Risk factors for incomplete KD are not well established. However, males and children of Asian ancestry appear to have the highest risk, which is consistent with the risk factors for complete presentation. Sudo et al.28) compared clinical risk factors for coronary artery lesions in patients with both incomplete and complete presentations of KD and showed that late IVIG administration (≥7 days of illness) was a significant risk factor for the development of coronary artery lesions in both groups. Infantile KD patients also may have more severe coronary abnormalities and a slower resolution than older children. In addition, diastolic function might be vulnerable to impairment in the infant group based on mitral inflow and tissue Doppler echocardiographic studies45).

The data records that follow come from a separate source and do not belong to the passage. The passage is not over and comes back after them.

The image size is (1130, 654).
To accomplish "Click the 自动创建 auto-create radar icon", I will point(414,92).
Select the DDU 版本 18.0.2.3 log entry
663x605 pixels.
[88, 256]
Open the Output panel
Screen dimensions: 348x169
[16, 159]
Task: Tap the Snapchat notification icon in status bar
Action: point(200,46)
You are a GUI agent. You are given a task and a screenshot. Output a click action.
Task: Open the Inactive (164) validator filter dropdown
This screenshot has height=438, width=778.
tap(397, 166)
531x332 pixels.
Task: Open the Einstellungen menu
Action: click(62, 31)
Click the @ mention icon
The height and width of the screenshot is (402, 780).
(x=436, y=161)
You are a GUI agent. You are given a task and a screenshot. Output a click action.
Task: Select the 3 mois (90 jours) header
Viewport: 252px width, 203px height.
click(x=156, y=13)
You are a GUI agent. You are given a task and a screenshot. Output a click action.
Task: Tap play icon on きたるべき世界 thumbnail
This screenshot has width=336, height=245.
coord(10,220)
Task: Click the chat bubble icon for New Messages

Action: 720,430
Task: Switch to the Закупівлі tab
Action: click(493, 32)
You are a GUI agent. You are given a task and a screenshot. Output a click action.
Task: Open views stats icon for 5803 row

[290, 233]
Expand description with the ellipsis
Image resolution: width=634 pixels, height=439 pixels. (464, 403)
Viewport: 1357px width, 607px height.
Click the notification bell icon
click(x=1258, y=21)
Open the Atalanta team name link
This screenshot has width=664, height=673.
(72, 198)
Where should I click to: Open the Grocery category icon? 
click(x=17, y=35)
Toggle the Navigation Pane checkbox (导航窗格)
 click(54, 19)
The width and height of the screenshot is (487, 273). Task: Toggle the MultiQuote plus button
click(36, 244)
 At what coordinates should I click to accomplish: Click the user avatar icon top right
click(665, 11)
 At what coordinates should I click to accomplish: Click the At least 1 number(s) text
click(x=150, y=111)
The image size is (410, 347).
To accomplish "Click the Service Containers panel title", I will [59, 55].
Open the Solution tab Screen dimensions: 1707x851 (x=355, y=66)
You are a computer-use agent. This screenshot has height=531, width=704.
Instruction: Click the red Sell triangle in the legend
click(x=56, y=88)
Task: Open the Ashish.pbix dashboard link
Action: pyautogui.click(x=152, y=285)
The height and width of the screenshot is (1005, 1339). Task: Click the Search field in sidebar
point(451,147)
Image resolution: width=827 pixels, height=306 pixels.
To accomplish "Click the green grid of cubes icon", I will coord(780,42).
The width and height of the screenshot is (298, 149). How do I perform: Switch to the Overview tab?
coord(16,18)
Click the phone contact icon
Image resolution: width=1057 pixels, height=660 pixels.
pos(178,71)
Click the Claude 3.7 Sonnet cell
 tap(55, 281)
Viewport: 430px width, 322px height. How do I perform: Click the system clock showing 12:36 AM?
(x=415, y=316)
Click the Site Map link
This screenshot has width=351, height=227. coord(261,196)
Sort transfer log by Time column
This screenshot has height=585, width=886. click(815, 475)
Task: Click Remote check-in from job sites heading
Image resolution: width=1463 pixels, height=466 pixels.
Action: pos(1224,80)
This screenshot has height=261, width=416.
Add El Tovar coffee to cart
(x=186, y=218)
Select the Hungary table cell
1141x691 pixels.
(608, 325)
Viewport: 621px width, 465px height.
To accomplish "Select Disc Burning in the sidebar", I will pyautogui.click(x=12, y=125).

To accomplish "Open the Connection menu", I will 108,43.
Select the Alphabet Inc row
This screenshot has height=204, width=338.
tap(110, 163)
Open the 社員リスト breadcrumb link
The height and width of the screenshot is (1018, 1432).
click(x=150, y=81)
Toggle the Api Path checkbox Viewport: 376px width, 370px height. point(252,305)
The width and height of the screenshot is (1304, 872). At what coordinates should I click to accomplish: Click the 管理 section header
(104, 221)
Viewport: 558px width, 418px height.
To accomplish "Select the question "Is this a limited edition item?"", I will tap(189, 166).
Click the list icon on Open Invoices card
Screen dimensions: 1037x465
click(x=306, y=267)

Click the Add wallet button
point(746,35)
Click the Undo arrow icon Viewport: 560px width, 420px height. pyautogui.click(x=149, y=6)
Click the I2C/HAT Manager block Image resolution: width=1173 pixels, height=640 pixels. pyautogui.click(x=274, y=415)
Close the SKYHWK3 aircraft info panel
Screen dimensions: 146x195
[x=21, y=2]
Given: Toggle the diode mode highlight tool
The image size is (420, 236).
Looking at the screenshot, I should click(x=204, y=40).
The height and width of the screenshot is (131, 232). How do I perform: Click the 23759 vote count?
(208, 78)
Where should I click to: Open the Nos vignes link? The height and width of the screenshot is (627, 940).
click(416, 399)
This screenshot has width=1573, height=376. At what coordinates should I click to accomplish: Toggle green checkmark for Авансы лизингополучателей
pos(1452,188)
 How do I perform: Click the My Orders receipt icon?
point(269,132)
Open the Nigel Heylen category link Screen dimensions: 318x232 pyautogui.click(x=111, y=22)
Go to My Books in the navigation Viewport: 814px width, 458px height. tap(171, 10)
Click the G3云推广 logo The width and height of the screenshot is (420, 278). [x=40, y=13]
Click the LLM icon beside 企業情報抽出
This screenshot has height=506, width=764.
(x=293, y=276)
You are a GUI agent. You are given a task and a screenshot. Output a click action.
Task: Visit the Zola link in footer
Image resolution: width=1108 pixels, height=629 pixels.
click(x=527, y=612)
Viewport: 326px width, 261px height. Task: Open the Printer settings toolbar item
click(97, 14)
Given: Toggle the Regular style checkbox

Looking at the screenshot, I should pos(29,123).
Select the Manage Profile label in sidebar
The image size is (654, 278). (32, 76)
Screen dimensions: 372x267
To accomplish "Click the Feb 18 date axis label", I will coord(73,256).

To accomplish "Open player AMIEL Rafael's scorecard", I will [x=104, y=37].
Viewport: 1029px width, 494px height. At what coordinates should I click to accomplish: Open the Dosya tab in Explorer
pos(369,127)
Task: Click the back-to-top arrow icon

The higher rate of incomplete KD in infants may originate from their weakened responses to vasculitis due to an immature immune response, neutralization of superantigen by maternal antibody transferred through the placenta, and cross-reaction to antibody produced by frequent active immunity4). KD should therefore be considered in any infant or child, primarily if younger than 6 months old, with persistent and unexplained fever and laboratory evidence of systemic inflammation, even without more clinical criteria suggestive of the disease, because early recognition and treatment may prevent development of coronary artery dilatation and aneurysm formation. The clinical challenge lies in distinguishing cases of KD that do not fully meet the diagnostic criteria from those that strongly resemble a variety of common childhood disorders.
Conclusions
The majority of coronary artery abnormalities in children with KD have been identified at initial echocardiography during the first week of illness. KD must be considered when prolonged fever is present, mainly in young infants in whom the incomplete forms of the disease are more frequent. A diagnostic approach that includes a high index of suspicion for very young infants who have a high fever with no definite clinical presentations of KD is therefore crucial to prevent coronary artery abnormalities. The majority of the "high-risk" patients (i.e., those who develop coronary artery abnormalities) might be identifiable by echocardiography at the time of initiation of therapy.
Notes
No potential conflict of interest relevant to this article was reported.